Eat your dinner, his father says gently. Before it gets cold.
He knows then: even if he asks, his father won’t track down this book. He’ll have to find another way.
* * *
? ? ?
It is difficult to sneak into the university library; it always has been. There are old books in there, valuable books. A Gutenberg Bible and a first folio of Shakespeare, Bird’s father told him once, though Bird has only a hazy idea what this means. Countless irreplaceable old documents. Even—his father wriggled his fingers creepily in the air—an anatomy book bound in human skin. He had just transferred over—linguistics professor to book shelver—and Bird, age nine and newly cynical, had decided all of this was an attempt to make his job sound more impressive, and had ignored it.
What he does know is that he needs a keycard to enter the building, huge and impressive, a marble paperweight pinning down one end of the college yard—and even then, only staff are permitted to pass further into the warm labyrinth of shelves where all the books are kept. But when he was younger, on days off school, he’d trotted along after his father into the reshelving room, where carts of books sat waiting to be set back in place. You can help, his father had suggested, and once or twice Bird had, pushing the cart through the narrow aisles until they found the right one, pressing the antique switch in the corridor to flick on the lights. While his father scanned the shelves, sliding the books one by one into the gaps from which they’d come, Bird ran his fingertips over the embossed spines where gilt lettering had long been rubbed away, breathing in the peculiar smell of the library: a mix of dust and leather and melted vanilla ice cream. Warm, like the scent of someone’s skin.
It soothed him and unsettled him at the same time, the murky hush like a wool blanket thrown over everything. Underneath, something large lying in wait. It never ended, the stacks of books needing to be set back in place, the constant insistent reiteration of order, and the thought was dizzying: that just beyond this shelf there were hundreds more, thousands of books, millions of words. Sometimes after his father had nestled one book into its spot, lining up the spines, Bird had the impulse to sweep the whole rack clear with one arm, to send the whole shelf dominoing into the next and the next and the next, to shred the smothering silence. It frightened him, and he made excuses for not coming into the stacks. He was tired, he would rather sit in the staff room and have a snack, he would rather stay home and play.
He hasn’t come to the library in years; the last time, he was ten.
That evening, while his father is brushing his teeth, Bird rifles through his briefcase. His father is a creature of habit; after he comes back to the apartment he always stores his keycard in the outside pocket of his bag, ready for the next day. Bird slips the card into his back pocket and zips the bag shut again. His father never checks for it in the morning: for the past three years it’s been right there when he arrives at work, exactly where he put it the night before. Tomorrow, just this once, it won’t be. But the security guard knows him, has seen him every day for years, will let him in for the day, just this one time.
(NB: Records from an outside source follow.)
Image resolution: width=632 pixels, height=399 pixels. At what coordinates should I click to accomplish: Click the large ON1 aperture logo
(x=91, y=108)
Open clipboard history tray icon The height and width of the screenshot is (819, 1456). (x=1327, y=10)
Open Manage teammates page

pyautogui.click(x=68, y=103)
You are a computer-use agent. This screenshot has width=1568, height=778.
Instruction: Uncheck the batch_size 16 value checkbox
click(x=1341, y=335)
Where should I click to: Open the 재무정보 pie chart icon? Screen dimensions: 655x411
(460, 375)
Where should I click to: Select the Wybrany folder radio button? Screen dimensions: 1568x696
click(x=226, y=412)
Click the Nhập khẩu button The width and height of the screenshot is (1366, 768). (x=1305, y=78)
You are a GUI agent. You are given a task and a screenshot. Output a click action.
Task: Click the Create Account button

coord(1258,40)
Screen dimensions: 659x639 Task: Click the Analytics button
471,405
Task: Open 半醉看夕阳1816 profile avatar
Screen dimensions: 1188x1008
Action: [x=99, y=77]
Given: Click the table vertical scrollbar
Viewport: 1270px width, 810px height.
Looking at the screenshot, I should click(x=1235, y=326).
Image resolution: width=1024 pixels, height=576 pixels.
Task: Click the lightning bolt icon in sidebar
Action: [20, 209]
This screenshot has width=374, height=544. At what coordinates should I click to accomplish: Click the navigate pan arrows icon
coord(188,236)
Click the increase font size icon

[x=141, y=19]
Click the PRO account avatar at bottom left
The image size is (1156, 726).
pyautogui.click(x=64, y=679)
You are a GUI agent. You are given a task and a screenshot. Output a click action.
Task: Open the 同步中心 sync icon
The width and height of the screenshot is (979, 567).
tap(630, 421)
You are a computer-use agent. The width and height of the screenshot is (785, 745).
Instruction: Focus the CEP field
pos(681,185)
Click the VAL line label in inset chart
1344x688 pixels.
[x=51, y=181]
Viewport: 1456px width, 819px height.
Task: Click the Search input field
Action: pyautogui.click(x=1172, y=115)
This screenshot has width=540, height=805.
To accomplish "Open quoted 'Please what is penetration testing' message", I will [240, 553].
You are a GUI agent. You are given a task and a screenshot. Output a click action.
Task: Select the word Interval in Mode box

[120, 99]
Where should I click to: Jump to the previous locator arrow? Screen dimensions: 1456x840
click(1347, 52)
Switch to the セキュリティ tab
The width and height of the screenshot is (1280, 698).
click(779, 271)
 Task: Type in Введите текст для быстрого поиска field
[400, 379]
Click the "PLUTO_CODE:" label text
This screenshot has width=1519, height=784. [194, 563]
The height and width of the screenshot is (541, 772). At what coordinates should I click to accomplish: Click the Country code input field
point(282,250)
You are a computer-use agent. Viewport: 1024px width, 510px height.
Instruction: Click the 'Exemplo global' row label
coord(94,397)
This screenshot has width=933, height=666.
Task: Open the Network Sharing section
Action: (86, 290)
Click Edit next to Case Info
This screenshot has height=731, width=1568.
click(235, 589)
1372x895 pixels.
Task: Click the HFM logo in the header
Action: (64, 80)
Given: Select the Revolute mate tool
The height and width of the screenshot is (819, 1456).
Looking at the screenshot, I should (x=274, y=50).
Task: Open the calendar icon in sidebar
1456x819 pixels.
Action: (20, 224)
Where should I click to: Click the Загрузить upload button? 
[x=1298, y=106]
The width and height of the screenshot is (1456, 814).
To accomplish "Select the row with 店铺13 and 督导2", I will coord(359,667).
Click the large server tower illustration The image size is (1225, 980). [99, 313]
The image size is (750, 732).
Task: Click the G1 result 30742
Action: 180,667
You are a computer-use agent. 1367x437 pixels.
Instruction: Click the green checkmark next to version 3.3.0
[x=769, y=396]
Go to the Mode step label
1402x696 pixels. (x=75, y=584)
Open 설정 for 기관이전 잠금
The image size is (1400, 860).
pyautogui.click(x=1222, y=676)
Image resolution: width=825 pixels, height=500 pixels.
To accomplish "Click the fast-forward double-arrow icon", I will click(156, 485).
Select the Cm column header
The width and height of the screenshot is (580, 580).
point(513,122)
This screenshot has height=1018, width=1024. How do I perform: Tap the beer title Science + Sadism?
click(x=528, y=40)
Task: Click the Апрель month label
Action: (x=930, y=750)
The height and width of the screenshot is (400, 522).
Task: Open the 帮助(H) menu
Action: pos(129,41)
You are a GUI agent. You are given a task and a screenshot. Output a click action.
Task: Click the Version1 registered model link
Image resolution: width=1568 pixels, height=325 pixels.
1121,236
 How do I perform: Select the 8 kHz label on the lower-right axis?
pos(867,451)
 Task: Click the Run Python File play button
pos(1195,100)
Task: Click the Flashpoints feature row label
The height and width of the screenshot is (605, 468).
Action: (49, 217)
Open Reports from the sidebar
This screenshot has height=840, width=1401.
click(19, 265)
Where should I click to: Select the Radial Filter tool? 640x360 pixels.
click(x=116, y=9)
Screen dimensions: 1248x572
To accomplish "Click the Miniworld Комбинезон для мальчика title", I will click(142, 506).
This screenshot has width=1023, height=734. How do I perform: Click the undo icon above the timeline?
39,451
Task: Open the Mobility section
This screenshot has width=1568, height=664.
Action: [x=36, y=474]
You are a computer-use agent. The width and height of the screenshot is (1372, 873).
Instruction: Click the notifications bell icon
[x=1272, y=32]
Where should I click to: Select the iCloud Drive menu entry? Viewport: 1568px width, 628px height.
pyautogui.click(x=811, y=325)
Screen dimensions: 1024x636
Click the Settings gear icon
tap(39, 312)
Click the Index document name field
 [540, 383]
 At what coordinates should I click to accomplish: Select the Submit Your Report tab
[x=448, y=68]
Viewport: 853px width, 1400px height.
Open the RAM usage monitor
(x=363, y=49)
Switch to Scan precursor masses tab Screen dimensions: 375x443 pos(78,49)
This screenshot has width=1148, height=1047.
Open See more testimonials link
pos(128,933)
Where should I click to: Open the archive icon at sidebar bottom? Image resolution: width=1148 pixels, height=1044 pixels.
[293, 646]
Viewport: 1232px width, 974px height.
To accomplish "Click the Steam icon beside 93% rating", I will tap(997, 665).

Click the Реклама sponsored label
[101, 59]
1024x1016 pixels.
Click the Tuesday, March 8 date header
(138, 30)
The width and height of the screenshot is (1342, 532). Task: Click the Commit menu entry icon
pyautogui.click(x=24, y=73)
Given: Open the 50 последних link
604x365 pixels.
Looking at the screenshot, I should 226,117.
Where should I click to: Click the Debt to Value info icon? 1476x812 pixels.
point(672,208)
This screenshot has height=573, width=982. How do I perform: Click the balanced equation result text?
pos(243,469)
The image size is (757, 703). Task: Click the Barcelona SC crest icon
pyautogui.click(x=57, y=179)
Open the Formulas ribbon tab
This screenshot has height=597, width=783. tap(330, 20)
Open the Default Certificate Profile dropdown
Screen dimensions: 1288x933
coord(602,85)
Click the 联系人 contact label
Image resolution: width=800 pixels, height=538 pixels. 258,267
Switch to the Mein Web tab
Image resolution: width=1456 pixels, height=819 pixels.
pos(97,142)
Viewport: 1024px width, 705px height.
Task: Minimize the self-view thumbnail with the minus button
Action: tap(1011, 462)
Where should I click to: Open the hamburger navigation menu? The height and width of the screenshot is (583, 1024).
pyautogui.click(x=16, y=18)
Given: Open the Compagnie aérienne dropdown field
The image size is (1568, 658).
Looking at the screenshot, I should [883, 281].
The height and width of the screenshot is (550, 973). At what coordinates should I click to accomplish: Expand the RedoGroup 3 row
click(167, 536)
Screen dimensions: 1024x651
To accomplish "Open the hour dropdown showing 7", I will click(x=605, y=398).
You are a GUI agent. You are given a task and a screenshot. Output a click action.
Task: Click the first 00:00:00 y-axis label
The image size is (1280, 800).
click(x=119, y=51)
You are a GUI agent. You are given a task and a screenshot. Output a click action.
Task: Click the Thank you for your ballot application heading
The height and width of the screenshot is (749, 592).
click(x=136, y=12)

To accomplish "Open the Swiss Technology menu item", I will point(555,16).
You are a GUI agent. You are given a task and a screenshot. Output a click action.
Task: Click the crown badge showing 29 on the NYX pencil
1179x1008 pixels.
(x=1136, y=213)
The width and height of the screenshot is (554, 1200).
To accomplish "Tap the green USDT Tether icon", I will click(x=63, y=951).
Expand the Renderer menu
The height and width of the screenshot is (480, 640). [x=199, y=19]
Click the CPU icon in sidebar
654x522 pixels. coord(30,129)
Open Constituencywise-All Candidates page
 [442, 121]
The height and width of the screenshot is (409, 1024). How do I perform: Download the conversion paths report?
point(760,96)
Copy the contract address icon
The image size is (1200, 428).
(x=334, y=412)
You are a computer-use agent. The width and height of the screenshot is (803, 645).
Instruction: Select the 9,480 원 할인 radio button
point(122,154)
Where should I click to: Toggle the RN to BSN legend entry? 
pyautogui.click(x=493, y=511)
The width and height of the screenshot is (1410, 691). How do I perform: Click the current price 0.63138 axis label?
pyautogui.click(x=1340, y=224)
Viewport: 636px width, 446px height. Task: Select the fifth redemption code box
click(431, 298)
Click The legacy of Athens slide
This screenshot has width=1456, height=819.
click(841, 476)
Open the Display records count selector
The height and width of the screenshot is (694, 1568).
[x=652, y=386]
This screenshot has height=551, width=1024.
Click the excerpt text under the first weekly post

Tomorrow evening, when Bird’s father arrives home and does a thorough search for the keycard, he’ll find it right there on the floor beneath the table, right where his briefcase always sits. Must have slipped it next to the bag rather than into it, he’ll think, and that will be that.
* * *
? ? ?
At first the plan works perfectly. After school, Bird heads to the college yard, climbs the huge mountain of stairs to the library’s front entrance. In the lobby, he copies the impatient and vaguely annoyed look the students always wear and swipes his father’s card quickly through the reader. The turnstile turns green and he passes through without stopping and without looking back. As if he has somewhere to be, on the trail of important knowledge. The security guard doesn’t even glance up from his monitor.
The next problem: how to get into the stacks. Long ago, his father told him, they’d been open to anyone. You could go in and wander, exploring whatever came your way. Now they don’t let just anyone in. Now you have to fill out a slip of paper at the counter, explain why you need the book, show your ID. And if your reason is good enough—a treatise on the failures that led to the Crisis, perhaps, or new strategies for detecting internal enemies—someone, like his father, will venture into the stacks and retrieve it for you. He doesn’t say what changed, but Bird understands: it is PACT, of course, that changed everything. That deemed some books dangerous, to be kept only if they were kept out of reach.